# SUPPLIED RECORDS:
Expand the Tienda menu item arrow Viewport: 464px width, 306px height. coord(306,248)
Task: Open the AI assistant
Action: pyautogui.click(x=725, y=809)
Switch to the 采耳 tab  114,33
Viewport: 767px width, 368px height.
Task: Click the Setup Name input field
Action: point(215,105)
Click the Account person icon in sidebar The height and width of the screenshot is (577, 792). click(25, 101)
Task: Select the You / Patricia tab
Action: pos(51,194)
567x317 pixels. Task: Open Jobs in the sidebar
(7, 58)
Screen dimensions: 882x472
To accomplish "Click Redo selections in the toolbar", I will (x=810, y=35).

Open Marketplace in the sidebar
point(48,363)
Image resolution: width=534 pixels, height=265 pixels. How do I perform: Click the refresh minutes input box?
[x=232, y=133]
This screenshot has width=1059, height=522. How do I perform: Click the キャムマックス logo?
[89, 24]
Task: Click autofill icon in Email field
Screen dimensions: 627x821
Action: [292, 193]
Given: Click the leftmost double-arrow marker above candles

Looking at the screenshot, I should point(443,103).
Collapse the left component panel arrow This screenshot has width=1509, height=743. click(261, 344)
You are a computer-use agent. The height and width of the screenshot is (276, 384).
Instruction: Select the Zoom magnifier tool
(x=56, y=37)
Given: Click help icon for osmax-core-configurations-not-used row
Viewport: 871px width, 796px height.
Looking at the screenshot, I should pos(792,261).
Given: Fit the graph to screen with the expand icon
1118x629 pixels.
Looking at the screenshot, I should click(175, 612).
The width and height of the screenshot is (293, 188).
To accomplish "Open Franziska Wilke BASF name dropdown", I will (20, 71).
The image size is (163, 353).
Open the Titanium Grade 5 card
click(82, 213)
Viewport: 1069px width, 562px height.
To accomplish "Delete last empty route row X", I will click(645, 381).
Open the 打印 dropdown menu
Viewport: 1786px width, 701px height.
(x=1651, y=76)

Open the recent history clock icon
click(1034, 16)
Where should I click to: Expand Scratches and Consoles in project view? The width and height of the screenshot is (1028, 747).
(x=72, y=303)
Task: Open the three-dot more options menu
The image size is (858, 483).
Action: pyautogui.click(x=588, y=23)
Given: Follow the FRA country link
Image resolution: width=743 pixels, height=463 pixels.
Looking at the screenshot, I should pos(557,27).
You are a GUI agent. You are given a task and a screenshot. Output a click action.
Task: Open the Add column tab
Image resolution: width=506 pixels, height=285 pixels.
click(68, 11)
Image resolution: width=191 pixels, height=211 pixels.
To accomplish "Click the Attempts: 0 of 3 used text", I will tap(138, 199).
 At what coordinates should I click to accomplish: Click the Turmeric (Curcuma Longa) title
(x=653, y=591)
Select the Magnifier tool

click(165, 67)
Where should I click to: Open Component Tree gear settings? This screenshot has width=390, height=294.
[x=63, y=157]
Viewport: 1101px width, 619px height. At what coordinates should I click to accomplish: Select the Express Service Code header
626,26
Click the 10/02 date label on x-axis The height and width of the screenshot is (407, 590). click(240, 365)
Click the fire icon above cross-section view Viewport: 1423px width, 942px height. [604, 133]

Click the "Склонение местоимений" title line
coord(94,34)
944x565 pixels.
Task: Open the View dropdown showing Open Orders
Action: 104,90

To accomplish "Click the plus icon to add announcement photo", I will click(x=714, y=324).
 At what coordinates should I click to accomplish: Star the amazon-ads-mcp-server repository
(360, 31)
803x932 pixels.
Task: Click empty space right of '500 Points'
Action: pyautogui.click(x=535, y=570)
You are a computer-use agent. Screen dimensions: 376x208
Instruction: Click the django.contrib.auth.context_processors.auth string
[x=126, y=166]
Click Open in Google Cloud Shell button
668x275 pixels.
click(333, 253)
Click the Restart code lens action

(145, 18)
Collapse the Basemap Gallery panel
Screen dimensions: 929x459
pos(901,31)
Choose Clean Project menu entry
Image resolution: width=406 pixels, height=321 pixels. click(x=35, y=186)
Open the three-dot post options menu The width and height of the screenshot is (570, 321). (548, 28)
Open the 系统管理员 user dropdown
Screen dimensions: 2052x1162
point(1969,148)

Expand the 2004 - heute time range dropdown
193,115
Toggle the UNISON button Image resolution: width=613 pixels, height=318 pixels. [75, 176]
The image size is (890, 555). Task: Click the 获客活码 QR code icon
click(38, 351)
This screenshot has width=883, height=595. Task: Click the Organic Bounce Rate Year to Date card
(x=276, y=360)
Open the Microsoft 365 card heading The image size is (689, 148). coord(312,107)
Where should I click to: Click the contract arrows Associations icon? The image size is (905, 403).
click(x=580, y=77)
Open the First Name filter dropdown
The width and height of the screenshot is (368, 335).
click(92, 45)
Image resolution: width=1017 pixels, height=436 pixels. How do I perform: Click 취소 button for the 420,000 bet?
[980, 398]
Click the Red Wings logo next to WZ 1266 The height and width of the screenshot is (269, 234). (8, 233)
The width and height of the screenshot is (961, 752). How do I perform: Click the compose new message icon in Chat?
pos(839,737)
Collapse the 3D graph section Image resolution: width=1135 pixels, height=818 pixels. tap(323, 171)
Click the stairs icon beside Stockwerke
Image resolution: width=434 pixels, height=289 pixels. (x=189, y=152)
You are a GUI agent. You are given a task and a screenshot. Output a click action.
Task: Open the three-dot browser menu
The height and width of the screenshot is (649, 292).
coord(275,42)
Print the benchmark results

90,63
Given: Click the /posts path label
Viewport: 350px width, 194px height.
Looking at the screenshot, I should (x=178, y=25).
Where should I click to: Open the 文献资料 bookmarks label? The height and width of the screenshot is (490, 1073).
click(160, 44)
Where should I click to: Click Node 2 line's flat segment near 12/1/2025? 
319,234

# REQUIRED TASK:
Copy the material above verbatim, from the line with "Open the recent history clock icon" to the line with "Action: 104,90", both included.

# SOLUTION:
Open the recent history clock icon
click(1034, 16)
Where should I click to: Expand Scratches and Consoles in project view? The width and height of the screenshot is (1028, 747).
(x=72, y=303)
Task: Open the three-dot more options menu
The image size is (858, 483).
Action: pyautogui.click(x=588, y=23)
Given: Follow the FRA country link
Image resolution: width=743 pixels, height=463 pixels.
Looking at the screenshot, I should pos(557,27).
You are a GUI agent. You are given a task and a screenshot. Output a click action.
Task: Open the Add column tab
Image resolution: width=506 pixels, height=285 pixels.
click(68, 11)
Image resolution: width=191 pixels, height=211 pixels.
To accomplish "Click the Attempts: 0 of 3 used text", I will tap(138, 199).
 At what coordinates should I click to accomplish: Click the Turmeric (Curcuma Longa) title
(x=653, y=591)
Select the Magnifier tool

click(165, 67)
Where should I click to: Open Component Tree gear settings? This screenshot has width=390, height=294.
[x=63, y=157]
Viewport: 1101px width, 619px height. At what coordinates should I click to accomplish: Select the Express Service Code header
626,26
Click the 10/02 date label on x-axis The height and width of the screenshot is (407, 590). click(240, 365)
Click the fire icon above cross-section view Viewport: 1423px width, 942px height. [604, 133]

Click the "Склонение местоимений" title line
coord(94,34)
944x565 pixels.
Task: Open the View dropdown showing Open Orders
Action: 104,90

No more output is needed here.